Curcumin inhibits epithelial-mesenchymal transition in oral cancer cells via c-Met blockade

Abstract

Oral squamous cell carcinoma (OSCC) is the most common type of oral cancer. OSCC cells are highly invasive, a characteristic that involves epithelial-mesenchymal transition (EMT); the conversion of immotile epithelial cells into motile mesenchymal cells. EMT is involved in the progression of various types of cancer by promoting tumour cell scattering and conferring to these cells cancer stem cell (CSC)-like characteristics, such as self-renewal. Hepatocyte growth factor (HGF) signalling plays an important role in EMT induction and, therefore, contributes to cell invasion and metastasis in cancer. Due to its potential chemopreventative and anti-tumour activities, curcumin has attracted much interest and has been shown to act as a potent EMT inhibitor in various types of cancer. However, at present, the potential effects of curcumin on HGF-induced EMT in OSCC have not been investigated. Here, we demonstrated that HGF signalling could induce EMT in the HSC4 and Ca9-22 OSCC cell lines via the HGF receptor c-Met and downstream activation of the pro-survival ERK pathway. Notably, curcumin inhibited HGF-induced EMT and cell motility in HSC-4 and Ca9-22 cells via c-Met blockade. Therefore, these findings establish curcumin as a candidate drug for OSCC treatment. Furthermore, curcumin was able to effectively inhibit the HGF-induced increase in the levels of vimentin by downregulating the expression of phosphorylated c-Met, an ERK. In conclusion, the results of the present study demonstrated that curcumin was able to reverse HGF-induced EMT, possibly by inhibiting c-Met expression in oral cancer cells, providing a strong basis for the development of novel approaches for the treatment of oral cancer.

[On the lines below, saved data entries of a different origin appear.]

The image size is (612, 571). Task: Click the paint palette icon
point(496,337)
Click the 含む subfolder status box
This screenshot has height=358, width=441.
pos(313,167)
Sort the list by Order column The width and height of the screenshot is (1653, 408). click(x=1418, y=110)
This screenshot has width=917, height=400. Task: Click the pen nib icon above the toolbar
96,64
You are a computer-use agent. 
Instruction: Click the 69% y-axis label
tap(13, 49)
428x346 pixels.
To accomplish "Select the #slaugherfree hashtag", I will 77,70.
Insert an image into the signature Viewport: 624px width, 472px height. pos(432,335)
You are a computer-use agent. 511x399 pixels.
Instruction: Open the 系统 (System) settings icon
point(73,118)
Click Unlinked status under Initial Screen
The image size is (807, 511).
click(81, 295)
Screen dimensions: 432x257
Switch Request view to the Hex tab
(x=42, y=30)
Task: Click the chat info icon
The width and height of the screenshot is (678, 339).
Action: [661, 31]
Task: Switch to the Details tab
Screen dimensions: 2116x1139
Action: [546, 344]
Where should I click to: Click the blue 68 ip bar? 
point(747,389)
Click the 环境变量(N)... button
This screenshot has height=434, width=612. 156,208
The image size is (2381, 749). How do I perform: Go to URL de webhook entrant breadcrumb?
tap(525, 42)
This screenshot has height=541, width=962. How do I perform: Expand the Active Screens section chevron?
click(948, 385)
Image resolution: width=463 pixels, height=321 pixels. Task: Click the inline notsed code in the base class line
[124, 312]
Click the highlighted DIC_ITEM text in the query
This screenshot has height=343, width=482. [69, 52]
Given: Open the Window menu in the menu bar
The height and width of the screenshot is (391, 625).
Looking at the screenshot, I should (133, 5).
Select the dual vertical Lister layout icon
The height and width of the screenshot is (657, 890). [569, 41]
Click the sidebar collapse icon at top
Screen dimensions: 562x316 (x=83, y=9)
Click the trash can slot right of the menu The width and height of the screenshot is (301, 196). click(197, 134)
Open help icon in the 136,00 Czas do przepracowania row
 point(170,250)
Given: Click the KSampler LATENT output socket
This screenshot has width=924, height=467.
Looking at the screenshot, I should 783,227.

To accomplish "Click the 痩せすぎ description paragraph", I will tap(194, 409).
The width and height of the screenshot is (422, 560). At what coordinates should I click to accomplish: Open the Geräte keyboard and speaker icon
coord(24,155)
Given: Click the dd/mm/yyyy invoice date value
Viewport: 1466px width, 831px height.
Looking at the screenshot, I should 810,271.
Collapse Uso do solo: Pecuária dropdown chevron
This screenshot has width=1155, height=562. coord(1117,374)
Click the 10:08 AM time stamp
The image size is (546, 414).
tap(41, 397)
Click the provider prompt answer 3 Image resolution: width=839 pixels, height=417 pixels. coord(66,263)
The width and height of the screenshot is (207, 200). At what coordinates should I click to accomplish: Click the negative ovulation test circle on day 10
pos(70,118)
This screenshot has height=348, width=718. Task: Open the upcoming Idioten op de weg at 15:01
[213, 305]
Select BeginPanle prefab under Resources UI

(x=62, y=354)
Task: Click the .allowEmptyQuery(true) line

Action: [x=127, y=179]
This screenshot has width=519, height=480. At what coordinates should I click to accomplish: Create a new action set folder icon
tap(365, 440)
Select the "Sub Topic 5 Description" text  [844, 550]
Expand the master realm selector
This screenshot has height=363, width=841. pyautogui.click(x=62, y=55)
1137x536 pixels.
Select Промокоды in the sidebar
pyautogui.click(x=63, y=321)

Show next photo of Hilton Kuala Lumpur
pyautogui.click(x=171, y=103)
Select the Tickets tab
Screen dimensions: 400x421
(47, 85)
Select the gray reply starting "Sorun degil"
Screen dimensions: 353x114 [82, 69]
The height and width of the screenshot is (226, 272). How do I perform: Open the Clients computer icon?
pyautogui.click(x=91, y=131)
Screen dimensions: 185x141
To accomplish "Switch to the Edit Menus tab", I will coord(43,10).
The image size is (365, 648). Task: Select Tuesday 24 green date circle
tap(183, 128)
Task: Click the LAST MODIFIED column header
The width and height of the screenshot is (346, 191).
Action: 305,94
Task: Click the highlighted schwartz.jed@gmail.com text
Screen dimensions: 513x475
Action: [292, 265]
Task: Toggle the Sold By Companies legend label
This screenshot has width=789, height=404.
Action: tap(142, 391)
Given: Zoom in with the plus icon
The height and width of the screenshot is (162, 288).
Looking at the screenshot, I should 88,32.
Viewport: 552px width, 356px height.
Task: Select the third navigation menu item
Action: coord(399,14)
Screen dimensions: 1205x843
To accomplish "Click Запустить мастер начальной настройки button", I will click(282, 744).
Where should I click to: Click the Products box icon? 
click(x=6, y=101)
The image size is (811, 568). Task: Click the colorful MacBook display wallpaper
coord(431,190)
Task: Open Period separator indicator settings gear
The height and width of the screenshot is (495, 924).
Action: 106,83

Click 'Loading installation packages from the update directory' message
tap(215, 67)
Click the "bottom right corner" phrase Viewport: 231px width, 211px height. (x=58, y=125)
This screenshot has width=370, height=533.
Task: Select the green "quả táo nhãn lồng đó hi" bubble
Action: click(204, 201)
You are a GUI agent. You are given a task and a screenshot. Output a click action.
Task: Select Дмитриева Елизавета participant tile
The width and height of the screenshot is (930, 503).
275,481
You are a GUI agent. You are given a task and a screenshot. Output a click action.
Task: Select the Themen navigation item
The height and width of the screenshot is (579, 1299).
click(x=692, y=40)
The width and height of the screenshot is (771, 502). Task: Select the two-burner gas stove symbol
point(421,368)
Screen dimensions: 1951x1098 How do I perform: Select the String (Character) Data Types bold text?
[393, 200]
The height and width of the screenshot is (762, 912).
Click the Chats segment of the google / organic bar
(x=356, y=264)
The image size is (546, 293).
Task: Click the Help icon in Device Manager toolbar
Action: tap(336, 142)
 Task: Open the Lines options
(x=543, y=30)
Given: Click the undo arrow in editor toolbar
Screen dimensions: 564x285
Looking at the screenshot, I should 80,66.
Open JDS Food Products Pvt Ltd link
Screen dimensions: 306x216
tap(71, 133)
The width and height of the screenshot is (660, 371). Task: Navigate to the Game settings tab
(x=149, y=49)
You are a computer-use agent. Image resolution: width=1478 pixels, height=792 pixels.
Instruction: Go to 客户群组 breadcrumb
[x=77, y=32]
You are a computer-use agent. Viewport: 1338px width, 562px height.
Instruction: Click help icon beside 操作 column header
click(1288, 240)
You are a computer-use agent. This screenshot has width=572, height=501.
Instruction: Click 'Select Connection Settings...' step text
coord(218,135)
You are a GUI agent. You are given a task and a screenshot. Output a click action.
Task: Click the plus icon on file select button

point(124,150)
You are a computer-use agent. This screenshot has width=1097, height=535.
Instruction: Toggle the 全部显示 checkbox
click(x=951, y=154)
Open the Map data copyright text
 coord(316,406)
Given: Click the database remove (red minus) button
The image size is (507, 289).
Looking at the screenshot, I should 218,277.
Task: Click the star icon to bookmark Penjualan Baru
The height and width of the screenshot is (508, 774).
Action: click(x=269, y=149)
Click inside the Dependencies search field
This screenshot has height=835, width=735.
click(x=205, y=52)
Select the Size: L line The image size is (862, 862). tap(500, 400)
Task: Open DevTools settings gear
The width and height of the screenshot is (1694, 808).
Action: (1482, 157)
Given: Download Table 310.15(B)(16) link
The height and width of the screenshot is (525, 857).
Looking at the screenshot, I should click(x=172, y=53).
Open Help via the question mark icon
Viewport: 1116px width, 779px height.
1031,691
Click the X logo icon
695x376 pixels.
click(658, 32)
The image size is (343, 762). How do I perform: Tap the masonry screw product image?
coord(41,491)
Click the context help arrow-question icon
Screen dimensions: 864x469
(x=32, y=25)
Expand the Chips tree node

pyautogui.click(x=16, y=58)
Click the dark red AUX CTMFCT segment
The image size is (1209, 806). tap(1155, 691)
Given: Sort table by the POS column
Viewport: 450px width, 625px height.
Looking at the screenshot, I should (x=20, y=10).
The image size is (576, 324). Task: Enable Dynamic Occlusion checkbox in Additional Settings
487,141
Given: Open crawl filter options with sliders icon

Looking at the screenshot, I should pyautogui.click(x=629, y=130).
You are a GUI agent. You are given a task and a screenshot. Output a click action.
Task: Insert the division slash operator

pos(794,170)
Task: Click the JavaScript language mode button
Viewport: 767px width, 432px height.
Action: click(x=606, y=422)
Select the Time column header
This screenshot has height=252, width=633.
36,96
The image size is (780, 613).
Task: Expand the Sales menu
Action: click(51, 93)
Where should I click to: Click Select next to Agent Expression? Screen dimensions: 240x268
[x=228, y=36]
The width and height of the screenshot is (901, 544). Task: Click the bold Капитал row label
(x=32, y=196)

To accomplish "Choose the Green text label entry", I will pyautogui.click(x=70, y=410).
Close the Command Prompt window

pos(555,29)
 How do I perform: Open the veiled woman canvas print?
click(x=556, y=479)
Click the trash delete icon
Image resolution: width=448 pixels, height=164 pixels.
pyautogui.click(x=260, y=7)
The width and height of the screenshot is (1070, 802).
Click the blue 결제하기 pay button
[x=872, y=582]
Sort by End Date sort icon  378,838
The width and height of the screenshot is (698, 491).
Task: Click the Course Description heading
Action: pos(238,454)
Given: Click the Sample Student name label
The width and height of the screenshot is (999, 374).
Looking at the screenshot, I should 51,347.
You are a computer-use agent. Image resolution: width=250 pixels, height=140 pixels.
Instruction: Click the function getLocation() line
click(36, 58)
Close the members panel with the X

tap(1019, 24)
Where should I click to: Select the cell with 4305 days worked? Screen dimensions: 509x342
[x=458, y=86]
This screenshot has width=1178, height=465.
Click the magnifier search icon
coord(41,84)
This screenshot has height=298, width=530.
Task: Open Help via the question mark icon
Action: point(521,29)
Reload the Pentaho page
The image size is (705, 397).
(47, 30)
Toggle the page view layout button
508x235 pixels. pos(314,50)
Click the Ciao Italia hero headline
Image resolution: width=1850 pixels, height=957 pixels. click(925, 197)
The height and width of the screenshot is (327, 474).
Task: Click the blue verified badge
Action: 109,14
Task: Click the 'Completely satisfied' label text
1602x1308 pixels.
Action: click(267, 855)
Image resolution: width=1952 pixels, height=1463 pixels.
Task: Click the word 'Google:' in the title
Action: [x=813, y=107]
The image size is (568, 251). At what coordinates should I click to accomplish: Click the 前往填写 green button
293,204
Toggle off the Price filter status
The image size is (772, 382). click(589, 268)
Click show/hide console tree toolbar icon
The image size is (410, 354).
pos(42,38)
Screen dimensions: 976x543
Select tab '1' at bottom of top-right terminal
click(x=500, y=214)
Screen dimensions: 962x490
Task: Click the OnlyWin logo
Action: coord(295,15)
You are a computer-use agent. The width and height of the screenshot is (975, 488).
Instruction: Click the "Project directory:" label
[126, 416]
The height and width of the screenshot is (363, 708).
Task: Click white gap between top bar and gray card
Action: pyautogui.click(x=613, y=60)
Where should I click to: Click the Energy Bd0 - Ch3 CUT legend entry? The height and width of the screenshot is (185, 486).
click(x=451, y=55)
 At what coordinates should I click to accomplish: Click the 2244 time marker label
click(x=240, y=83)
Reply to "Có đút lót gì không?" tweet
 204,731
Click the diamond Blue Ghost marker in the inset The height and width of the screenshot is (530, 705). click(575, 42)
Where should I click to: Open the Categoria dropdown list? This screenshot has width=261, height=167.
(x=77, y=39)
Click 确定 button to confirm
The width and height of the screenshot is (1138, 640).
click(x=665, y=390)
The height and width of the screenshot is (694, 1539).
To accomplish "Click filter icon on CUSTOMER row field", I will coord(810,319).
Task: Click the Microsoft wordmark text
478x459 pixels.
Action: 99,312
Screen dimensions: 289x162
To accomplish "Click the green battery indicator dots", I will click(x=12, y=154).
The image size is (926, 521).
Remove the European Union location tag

Keywords: EMT; ERKs; HGF; OSCC; c-Met; curcumin.

Figure 1.

Cur inhibits HGF-induced cell invasion. Control and HGF-induced HSC-4 oral cancer cells with and without cur pre-treatment were cultured in Matrigel chambers, and the number of invading cells was scored after 48 h. (A) Representative bright-field microscopy images showing invading cells in the Matrigel chambers. Magnification, ×20. (B) Histogram showing relative cell migration (%) of invading cells after 48 h of culture, compared with HGF-induced cells. Data are presented as the mean ± SD. n=3. *P<0.05 vs. HSC-4. Cur, curcumin; HGF, hepatocyte growth factor.

Figure 2.

Cur inhibits HGF-induced cell migration. Control and HGF-induced HSC-4 oral cancer cells with and without cur pre-treatment were cultured in monolayers, and cell migration was measured by a scratch wound healing assay. (A) Representative brightfield microscopy images show wound healing at 0 and 12 h. Magnification, ×10. (B) Histogram showing relative cell migration (%), compared with control cells. Data are presented as the mean ± SD. n=3. ***P<0.001 vs. HSC-4. Cur, curcumin; HGF, hepatocyte growth factor.

Figure 3.

Cur inhibits epithelial-mesenchymal transition in HGF-induced cells. Representative western blot showing the levels of E-cadherin and vimentin in whole cell lysates from control and HGF-induced HSC4 (left) and Ca9-22 oral cancer cells (right) with and without cur pre-treatment. α-tubulin was used as a loading control. Cur, curcumin; HGF, hepatocyte growth factor.

Figure 4.

Cur inhibits c-Met phosphorylation in HGF-induced cells. Representative western blot showing the levels of c-Met and p-c-Met in whole cell lysates from control and HGF-induced HSC4 (left)and Ca9-22 oral cancer cells (right)with and without cur pre-treatment. α-tubulin was used as a loading control. Cur, curcumin; HGF, hepatocyte growth factor; p, phosphorylated.

Figure 5.

Cur-mediated c-Met blockade results in the downregulation of ERK phosphorylation. Representative western blot showing the levels of ERK and phospho-ERK in whole cell lysates from control and HGF-induced HSC4 oral cancer cells with and without cur pre-treatment. α-tubulin was used as a loading control. Cur, curcumin; HGF, hepatocyte growth factor.

Figure 6.

Cur represses the production of gelatinolytic activity. Representative gelatin zymography showing the levels of the two principal gelatinolytic activities (pro-MMP2 and pro-MMP9) in conditioned culture medium from control and HGF-induced HSC4 oral cancer cells with and without cur pre-treatment. Cur, curcumin; HGF, hepatocyte growth factor; MMP, matrix metalloproteinase.